“Saya bosan.” Akhirnya dia berterus terang setelah dengan hebatnya membuatku keluar dari kursi kerja. Leni sontak menatapnya tajam. Menyadari itu, dia langsung berbicara kembali, “Begini Mbak Leni. Saya ini membutuhkan pemandu untuk mencari buku untuk menunjang pengembangan proyek baru. Kebetulan kemarin Mbak Raya menemani saya dan mengerti tentang bioteknologi.”
“Maaf, Pak Alex. Kami tidak bisa menemani pengunjung,” ucapku cepat.
Dia mengetuk-ngetuk telunjuk ke pelipis, seolah memikirkan sesuatu.
“Kalau begitu, bantu saya mengurus foto kopian kemarin. Katanya tadi, mereka tidak menerima mata uang asing. Please … ini tidak sampai lima belas menit. I promise.”
Seperti tahu kelemahan seniorku itu, Alex mengerjapkan mata dengan senyuman lebar yang menunjukkan lesung pipit.
Karenanya, sekarang aku terdampar di ruang foto kopi yang masih disibukkan dengan pesanannya. Masih tertinggal empat buku tebal yang harus di foto kopi.
“Tolong hitung saja dulu yang sudah, kemudian ditambahkan berapa halaman untuk buku yang masih diproses,” ucapku ingin cepat menyelesaikan.

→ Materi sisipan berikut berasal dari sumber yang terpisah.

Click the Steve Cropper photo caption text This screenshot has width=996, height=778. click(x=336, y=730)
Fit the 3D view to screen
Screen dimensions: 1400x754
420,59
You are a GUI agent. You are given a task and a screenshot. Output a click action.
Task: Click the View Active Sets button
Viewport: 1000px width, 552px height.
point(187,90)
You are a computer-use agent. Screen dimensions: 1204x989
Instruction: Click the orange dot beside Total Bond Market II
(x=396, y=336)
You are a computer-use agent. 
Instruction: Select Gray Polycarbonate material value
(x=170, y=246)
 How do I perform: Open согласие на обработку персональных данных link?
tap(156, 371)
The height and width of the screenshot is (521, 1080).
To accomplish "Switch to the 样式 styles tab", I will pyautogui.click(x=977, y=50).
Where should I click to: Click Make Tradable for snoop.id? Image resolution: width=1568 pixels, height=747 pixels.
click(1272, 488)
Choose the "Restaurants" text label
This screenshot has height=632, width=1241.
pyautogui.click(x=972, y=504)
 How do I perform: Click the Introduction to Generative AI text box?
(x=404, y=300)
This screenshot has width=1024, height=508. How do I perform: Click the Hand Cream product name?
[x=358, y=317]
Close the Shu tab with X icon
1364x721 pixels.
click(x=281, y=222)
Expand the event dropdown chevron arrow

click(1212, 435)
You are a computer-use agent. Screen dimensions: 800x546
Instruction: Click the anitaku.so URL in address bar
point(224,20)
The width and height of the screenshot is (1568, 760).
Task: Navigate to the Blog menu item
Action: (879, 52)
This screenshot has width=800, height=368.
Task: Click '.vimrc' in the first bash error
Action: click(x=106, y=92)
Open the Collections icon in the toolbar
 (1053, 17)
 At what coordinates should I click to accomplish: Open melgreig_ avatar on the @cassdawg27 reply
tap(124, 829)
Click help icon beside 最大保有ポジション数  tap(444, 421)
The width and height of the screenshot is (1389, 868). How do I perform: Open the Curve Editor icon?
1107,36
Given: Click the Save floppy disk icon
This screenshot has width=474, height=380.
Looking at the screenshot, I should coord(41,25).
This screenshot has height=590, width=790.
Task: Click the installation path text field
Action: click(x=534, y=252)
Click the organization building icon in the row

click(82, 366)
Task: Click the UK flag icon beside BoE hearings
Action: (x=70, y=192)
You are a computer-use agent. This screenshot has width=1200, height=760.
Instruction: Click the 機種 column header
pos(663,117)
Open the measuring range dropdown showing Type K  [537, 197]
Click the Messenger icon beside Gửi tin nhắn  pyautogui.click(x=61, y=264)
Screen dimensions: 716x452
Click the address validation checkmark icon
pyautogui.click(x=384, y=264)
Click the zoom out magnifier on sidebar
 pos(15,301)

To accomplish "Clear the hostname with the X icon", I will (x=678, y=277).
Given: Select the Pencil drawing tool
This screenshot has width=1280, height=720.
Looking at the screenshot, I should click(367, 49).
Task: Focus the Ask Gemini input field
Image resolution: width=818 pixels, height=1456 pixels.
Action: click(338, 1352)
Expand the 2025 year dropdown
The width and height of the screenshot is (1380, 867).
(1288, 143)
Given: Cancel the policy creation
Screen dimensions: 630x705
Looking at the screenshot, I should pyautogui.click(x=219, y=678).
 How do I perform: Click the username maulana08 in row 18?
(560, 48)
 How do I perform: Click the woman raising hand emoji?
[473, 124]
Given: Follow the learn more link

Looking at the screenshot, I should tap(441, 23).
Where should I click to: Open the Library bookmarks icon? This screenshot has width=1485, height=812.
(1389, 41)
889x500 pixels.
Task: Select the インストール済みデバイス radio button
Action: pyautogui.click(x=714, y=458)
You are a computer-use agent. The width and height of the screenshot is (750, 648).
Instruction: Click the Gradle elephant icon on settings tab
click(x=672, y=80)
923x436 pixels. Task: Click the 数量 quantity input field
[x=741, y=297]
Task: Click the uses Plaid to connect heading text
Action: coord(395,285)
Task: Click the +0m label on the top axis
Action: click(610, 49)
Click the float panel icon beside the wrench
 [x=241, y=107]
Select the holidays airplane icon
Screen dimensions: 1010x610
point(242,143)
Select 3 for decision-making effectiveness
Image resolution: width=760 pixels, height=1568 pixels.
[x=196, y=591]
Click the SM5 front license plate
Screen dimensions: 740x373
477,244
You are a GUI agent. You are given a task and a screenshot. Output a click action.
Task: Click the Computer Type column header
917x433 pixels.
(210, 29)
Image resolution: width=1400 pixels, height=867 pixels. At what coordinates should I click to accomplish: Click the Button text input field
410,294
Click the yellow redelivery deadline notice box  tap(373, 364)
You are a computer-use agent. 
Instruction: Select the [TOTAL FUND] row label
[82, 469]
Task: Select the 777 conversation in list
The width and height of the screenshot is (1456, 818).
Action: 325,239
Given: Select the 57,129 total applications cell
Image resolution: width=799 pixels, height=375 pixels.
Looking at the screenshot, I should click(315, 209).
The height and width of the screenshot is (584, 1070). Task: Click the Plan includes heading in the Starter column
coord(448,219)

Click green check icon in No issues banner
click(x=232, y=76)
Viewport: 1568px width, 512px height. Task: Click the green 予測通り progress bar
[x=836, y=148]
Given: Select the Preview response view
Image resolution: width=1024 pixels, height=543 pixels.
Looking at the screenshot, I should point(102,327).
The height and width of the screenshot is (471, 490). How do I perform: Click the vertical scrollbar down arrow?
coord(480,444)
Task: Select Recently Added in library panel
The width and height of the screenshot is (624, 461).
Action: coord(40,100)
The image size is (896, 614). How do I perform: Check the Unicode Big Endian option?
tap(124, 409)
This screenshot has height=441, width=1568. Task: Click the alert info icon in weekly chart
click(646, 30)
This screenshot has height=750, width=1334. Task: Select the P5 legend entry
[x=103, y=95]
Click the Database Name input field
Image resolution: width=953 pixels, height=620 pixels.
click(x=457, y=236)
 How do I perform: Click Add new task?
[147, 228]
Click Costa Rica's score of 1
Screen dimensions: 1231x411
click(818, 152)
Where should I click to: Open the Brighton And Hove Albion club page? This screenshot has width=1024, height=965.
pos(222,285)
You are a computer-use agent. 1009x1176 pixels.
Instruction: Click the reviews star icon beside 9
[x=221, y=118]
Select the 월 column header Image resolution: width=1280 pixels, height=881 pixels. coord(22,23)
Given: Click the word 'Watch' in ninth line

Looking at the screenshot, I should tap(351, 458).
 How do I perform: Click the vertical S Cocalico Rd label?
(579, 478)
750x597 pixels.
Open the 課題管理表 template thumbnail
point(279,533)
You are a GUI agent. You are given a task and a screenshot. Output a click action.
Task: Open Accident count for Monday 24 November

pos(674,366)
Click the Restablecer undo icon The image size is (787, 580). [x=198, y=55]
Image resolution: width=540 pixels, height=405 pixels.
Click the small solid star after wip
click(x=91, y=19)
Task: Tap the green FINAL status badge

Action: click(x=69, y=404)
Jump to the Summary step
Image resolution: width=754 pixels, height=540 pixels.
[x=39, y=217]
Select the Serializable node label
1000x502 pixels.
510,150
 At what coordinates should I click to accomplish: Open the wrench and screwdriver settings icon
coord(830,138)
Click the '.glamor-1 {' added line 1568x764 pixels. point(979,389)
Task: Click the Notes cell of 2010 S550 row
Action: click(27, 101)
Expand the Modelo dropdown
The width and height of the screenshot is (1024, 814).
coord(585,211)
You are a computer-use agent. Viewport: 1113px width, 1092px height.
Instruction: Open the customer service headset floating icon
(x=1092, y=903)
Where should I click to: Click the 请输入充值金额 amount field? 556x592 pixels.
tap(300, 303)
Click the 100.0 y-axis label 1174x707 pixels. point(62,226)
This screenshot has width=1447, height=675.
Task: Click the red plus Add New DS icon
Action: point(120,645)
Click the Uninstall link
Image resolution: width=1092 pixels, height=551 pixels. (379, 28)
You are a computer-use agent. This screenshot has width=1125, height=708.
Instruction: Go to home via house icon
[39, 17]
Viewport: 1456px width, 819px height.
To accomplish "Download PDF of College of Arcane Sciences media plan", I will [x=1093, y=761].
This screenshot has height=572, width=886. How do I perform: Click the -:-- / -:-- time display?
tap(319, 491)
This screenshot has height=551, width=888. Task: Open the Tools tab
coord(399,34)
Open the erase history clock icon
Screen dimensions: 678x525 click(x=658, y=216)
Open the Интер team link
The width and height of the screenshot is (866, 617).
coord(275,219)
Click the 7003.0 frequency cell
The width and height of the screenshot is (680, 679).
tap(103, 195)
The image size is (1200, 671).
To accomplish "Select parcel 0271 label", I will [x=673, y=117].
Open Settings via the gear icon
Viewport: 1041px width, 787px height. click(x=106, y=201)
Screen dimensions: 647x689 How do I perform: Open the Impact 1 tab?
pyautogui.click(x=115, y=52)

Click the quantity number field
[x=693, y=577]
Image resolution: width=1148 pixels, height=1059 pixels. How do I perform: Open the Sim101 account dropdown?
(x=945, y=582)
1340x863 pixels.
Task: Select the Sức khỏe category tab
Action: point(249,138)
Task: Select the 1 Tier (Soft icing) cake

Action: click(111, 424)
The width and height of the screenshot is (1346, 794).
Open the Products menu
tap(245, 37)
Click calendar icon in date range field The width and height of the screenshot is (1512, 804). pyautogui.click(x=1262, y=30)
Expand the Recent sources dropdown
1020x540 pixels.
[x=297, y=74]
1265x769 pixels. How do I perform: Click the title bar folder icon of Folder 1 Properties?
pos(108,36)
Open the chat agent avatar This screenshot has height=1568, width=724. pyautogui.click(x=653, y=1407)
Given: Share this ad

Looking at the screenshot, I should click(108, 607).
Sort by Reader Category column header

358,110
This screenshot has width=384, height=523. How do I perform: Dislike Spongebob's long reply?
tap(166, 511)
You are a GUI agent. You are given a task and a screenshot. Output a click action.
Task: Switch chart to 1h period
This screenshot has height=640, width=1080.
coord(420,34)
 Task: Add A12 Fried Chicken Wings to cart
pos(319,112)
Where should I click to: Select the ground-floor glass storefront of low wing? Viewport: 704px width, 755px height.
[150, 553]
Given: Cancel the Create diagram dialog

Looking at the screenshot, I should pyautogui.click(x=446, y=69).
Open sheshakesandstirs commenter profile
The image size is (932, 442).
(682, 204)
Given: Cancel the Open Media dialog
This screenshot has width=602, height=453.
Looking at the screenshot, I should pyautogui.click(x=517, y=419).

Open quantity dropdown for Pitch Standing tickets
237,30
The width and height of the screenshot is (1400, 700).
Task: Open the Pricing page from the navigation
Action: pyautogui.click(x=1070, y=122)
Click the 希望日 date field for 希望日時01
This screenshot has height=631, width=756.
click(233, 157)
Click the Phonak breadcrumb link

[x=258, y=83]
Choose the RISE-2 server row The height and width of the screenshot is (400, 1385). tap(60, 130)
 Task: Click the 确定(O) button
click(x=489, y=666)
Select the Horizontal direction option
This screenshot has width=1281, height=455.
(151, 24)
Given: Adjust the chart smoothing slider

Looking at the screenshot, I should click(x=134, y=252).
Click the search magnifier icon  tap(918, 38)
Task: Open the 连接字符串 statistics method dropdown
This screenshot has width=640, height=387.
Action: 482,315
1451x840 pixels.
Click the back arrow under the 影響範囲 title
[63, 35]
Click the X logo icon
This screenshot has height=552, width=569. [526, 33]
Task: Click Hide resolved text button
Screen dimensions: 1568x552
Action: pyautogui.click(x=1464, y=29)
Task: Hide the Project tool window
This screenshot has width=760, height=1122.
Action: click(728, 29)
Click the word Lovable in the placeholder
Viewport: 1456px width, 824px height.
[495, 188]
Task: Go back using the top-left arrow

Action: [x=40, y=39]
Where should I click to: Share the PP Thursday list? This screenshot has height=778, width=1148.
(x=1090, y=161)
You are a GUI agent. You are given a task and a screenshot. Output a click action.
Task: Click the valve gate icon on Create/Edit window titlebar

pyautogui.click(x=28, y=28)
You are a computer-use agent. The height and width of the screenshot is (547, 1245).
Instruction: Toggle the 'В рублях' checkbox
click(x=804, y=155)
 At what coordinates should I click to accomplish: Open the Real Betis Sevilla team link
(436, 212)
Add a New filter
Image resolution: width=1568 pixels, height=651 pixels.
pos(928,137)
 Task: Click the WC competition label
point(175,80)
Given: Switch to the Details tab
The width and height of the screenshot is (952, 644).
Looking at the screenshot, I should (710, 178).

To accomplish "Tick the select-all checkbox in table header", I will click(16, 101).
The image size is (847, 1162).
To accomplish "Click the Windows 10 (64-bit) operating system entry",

Aku menulis berapa depositnya yang dia tinggalkan kemarin. Rupiah berapa ditambah dollar yang dikalikan kurs hari ini. Dari semuanya yang seharusnya dibayarkan dikurangi deposit.
“Ini total semuanya, dan sisa yang harus dibayarkan ke kasir,” ucapku sambil menyodorkan kertas berisi hitunganku.
“Okey! Tinggal Dua juta tiga ratus lima puluh tujuh ribu. Saya bayar pakai ini.” Dia menuju kasir tidak jauh dari aku berdiri. Kasir ini jadi satu dengan kantin, karena foto kopi dan kantin sama-sama dikelola oleh koperasi.
“Mbak Raya. Tuh!” Petugas foto kopi menyenggol lenganku dan menunjuk pada kasir. Si Alex dan kasir terlihat otot-ototan.
“Maaf, Pak. Kami tidak menerima pembayaran dengan kartu. Semua harus cash.”
“Bagaimana bisa di zaman sekarang ini pembayaran harus cash? Memang ada orang yang membawa uang ke sana sini jutaan rupiah?”
“Maaf, Pak. Kami pun tidak memiliki alat pembayaran untuk gesek kartu.”
“Huft! Begitu primitifnya sistem kalian. Tidak mengikuti zaman,” ujarnya sambil berkacak pinggang.
Kalau dibiarkan, bisa jadi lelaki ini menimbulkan huru-hara seperti kemarin. Kesal juga, tempat kerjaku dikatakan seperti ini.
“Mbak Raya, pakai kartu,” teriak kasir sambil menunjukkan kartu berwarna hitam. Petugas yang masih belia itu terlihat kebingungan.
“Mbak Raya. Ini bagaimana, ya? Saya tidak ada cash. Bukan tidak punya duit, ya. Tapi saya akan bayar pakai kartu ini. Bisa dibantu?” Kedua alis matanya bertaut, dan bahunya menurut seperti menyerah.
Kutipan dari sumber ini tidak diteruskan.